To summarize and synthesize the growing gene x environment (GxE) research investigating the promoter region of the serotonin transporter gene (5-HTTLPR) in the eating disorders (ED) field, and overcome the common limitation of low sample size, by undertaking a systematic review followed by a secondary data meta-analysis of studies identified by the review.
Method

A systematic review of articles using PsycINFO, PubMed, and EMBASE was undertaken to identify studies investigating the interaction between 5-HTTLPR and an environmental or psychological factor, with an ED-related outcome variable.
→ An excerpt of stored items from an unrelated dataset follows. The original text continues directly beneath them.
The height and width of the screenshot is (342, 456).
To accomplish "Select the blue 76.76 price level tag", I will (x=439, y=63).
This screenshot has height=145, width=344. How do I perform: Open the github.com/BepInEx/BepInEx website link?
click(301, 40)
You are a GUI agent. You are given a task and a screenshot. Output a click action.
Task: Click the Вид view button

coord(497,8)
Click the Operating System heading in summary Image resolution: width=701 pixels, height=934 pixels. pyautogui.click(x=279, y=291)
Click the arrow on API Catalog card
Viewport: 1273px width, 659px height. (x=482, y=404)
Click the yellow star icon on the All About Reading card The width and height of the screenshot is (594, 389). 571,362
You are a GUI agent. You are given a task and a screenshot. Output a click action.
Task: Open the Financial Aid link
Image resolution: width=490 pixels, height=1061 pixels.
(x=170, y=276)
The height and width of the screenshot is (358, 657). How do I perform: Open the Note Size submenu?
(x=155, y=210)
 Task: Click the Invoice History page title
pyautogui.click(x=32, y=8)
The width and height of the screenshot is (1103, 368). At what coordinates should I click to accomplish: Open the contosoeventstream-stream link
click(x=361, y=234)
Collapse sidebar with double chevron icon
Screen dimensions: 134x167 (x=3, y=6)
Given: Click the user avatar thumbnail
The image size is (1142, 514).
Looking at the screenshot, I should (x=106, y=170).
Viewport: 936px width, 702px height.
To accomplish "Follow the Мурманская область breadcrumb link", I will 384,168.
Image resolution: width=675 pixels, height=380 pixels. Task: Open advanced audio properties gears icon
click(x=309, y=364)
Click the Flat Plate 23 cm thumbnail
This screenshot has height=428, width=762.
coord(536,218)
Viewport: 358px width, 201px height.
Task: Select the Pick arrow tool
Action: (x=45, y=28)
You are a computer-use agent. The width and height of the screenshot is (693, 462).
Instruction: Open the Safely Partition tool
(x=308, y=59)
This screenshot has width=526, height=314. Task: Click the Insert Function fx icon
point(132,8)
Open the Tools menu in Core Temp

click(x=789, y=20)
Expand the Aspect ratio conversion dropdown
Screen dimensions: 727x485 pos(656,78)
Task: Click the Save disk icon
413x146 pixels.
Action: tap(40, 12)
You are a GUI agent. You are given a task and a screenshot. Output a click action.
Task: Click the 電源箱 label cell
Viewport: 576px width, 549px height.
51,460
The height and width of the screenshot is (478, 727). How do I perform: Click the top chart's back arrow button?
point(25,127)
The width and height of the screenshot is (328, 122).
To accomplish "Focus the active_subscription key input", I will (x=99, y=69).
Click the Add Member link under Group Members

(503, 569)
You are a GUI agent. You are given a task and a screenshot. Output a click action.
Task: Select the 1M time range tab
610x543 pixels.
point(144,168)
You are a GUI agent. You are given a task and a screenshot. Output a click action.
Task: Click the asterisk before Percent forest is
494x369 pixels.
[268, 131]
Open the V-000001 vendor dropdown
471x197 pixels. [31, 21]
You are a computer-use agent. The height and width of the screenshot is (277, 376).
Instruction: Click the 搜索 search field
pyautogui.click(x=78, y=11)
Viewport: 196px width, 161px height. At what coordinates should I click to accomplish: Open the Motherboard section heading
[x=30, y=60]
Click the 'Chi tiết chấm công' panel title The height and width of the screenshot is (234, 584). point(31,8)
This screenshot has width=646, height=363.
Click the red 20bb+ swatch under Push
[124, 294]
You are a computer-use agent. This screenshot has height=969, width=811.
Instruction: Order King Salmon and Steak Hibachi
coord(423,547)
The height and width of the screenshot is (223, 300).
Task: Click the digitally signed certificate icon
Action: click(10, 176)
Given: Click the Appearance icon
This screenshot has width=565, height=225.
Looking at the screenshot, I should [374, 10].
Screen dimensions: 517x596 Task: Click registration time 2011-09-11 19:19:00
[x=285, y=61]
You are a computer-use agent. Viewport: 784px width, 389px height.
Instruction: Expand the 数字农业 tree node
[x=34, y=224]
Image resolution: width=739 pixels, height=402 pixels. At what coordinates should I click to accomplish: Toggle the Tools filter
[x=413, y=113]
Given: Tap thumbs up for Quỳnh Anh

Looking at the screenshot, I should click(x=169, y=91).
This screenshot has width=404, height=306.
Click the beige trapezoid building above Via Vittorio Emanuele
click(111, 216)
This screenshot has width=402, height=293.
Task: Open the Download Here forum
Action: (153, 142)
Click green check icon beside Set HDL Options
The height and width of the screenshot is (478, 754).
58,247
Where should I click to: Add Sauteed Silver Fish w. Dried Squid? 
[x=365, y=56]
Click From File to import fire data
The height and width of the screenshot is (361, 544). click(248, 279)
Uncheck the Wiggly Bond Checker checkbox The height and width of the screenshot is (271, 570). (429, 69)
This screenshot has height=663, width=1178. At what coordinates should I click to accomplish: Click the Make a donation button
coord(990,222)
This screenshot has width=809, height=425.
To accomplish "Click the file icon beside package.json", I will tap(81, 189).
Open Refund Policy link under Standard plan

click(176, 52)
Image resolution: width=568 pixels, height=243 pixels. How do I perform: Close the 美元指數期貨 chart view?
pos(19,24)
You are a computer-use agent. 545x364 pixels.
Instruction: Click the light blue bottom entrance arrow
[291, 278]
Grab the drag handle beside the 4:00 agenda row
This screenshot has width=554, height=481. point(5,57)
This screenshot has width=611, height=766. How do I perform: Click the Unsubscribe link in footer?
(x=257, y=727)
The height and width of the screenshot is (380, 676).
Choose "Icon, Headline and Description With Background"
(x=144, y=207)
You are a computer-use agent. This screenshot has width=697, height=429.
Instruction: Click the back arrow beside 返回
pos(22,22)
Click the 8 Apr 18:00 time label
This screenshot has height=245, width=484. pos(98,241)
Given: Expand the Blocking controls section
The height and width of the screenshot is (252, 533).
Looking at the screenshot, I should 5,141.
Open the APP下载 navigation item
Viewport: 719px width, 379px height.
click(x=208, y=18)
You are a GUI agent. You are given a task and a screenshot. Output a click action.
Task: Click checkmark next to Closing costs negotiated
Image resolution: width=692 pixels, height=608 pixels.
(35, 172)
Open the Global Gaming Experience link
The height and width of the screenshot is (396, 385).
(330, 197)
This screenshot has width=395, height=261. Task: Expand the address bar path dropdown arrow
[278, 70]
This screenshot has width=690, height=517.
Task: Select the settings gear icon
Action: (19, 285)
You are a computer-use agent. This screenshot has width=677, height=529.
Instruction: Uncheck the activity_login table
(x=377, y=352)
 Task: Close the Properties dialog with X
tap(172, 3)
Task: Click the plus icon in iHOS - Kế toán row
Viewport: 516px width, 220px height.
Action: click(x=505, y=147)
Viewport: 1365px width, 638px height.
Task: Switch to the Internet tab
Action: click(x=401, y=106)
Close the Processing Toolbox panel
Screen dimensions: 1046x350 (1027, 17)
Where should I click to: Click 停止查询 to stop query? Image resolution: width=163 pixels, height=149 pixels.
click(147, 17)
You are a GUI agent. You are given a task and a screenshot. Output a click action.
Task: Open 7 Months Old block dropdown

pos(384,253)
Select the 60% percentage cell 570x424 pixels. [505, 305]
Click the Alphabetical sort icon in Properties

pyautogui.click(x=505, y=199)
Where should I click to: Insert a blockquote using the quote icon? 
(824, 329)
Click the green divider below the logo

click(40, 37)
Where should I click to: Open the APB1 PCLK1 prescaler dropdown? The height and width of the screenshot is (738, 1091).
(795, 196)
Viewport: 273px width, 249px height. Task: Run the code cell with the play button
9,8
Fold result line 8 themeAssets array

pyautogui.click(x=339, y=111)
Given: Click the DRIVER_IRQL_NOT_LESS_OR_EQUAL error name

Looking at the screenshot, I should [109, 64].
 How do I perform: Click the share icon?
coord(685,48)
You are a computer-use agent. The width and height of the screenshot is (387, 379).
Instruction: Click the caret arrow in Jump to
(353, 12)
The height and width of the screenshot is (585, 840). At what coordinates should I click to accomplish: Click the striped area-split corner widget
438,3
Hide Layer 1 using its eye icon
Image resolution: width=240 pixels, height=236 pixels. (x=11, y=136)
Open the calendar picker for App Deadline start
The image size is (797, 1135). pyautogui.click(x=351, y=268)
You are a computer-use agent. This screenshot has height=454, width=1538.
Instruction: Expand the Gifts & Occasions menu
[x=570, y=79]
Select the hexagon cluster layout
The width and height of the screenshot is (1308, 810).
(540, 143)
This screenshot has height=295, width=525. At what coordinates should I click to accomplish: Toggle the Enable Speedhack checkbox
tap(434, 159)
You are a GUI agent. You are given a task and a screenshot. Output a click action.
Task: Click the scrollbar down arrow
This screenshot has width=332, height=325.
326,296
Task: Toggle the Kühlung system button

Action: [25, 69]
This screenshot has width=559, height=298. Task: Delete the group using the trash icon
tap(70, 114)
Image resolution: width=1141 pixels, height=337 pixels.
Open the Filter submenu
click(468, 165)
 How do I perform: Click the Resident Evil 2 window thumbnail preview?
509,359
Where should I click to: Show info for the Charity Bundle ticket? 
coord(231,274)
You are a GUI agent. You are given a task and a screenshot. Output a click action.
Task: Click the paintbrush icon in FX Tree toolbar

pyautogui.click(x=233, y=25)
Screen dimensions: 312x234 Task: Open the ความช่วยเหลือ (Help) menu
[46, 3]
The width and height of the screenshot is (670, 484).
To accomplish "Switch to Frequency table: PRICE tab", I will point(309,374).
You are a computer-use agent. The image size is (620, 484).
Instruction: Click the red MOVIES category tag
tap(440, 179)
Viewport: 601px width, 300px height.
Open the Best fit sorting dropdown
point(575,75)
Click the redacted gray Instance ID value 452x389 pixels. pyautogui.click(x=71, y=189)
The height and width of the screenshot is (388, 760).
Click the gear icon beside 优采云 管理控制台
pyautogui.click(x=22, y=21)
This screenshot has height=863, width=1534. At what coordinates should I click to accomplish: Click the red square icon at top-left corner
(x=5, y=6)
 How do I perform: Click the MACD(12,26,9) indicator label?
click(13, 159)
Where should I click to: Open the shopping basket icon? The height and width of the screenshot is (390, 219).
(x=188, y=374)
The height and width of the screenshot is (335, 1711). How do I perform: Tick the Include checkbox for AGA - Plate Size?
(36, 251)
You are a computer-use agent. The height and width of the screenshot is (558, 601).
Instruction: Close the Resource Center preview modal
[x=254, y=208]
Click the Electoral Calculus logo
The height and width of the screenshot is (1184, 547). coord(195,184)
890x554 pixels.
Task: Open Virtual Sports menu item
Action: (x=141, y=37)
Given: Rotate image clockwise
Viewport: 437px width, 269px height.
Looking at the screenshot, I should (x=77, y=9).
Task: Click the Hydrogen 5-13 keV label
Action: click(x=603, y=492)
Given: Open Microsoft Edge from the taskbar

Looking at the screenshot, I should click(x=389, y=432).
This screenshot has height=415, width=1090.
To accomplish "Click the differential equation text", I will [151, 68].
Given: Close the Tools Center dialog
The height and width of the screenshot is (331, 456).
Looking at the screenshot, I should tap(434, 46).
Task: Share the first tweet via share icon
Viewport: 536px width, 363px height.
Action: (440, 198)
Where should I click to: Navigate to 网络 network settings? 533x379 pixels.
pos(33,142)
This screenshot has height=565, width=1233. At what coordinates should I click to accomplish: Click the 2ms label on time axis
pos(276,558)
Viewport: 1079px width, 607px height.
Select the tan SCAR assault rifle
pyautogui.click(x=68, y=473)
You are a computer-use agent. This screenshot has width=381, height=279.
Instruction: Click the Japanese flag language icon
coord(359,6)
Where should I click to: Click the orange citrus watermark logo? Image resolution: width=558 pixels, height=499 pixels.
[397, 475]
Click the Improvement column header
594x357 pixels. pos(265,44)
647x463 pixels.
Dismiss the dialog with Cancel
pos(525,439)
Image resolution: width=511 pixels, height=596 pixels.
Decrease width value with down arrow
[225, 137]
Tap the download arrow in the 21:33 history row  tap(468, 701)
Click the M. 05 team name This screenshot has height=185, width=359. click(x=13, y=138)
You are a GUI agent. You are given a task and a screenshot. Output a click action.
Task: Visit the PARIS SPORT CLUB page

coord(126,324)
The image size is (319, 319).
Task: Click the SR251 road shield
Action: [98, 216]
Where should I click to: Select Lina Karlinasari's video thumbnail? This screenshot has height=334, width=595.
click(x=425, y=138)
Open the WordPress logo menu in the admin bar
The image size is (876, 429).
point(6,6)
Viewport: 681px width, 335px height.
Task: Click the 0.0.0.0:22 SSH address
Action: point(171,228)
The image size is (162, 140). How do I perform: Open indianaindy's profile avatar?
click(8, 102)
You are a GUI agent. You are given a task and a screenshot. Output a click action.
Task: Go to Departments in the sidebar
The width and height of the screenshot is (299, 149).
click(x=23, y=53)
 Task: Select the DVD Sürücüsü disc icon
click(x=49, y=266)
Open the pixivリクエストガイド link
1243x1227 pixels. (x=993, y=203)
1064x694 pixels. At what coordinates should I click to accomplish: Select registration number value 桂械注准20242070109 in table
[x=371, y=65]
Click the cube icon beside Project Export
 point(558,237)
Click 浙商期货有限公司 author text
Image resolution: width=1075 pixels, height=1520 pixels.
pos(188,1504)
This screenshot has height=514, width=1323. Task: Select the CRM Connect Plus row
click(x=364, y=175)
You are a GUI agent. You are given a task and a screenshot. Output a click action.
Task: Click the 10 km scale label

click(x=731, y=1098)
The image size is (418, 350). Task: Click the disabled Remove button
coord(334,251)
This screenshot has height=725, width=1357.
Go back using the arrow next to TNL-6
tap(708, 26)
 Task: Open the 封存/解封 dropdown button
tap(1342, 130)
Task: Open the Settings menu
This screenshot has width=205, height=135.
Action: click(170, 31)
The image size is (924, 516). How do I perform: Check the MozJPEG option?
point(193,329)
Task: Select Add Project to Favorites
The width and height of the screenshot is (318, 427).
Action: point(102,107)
Seven studies were identified by the systematic review, with complete data sets of five community (n = 1750, 64.5% female) and two clinical (n = 426, 100% female) samples combined to perform four secondary-data analyses: 5-HTTLPR x Traumatic Life Events to predict ED status (n = 909), 5-HTTLPR x Sexual and Physical Abuse to predict bulimic symptoms (n = 1097), 5-HTTLPR x Depression to predict bulimic symptoms (n = 1256), and 5-HTTLPR x Impulsiveness to predict disordered eating (n = 1149).
Results

Under a multiplicative model, the low function (s) allele of 5-HTTLPR interacted with traumatic life events and experiencing both sexual and physical abuse (but not only one) to predict increased likelihood of an ED and bulimic symptoms, respectively. However, under an additive model there was also an interaction between sexual and physical abuse considered independently and 5-HTTLPR, and no interaction with traumatic life events. No other GxE interactions were significant.
Conclusion

Early promising results should be followed-up with continued cross-institutional collaboration in order to achieve the large sample sizes necessary for genetic research.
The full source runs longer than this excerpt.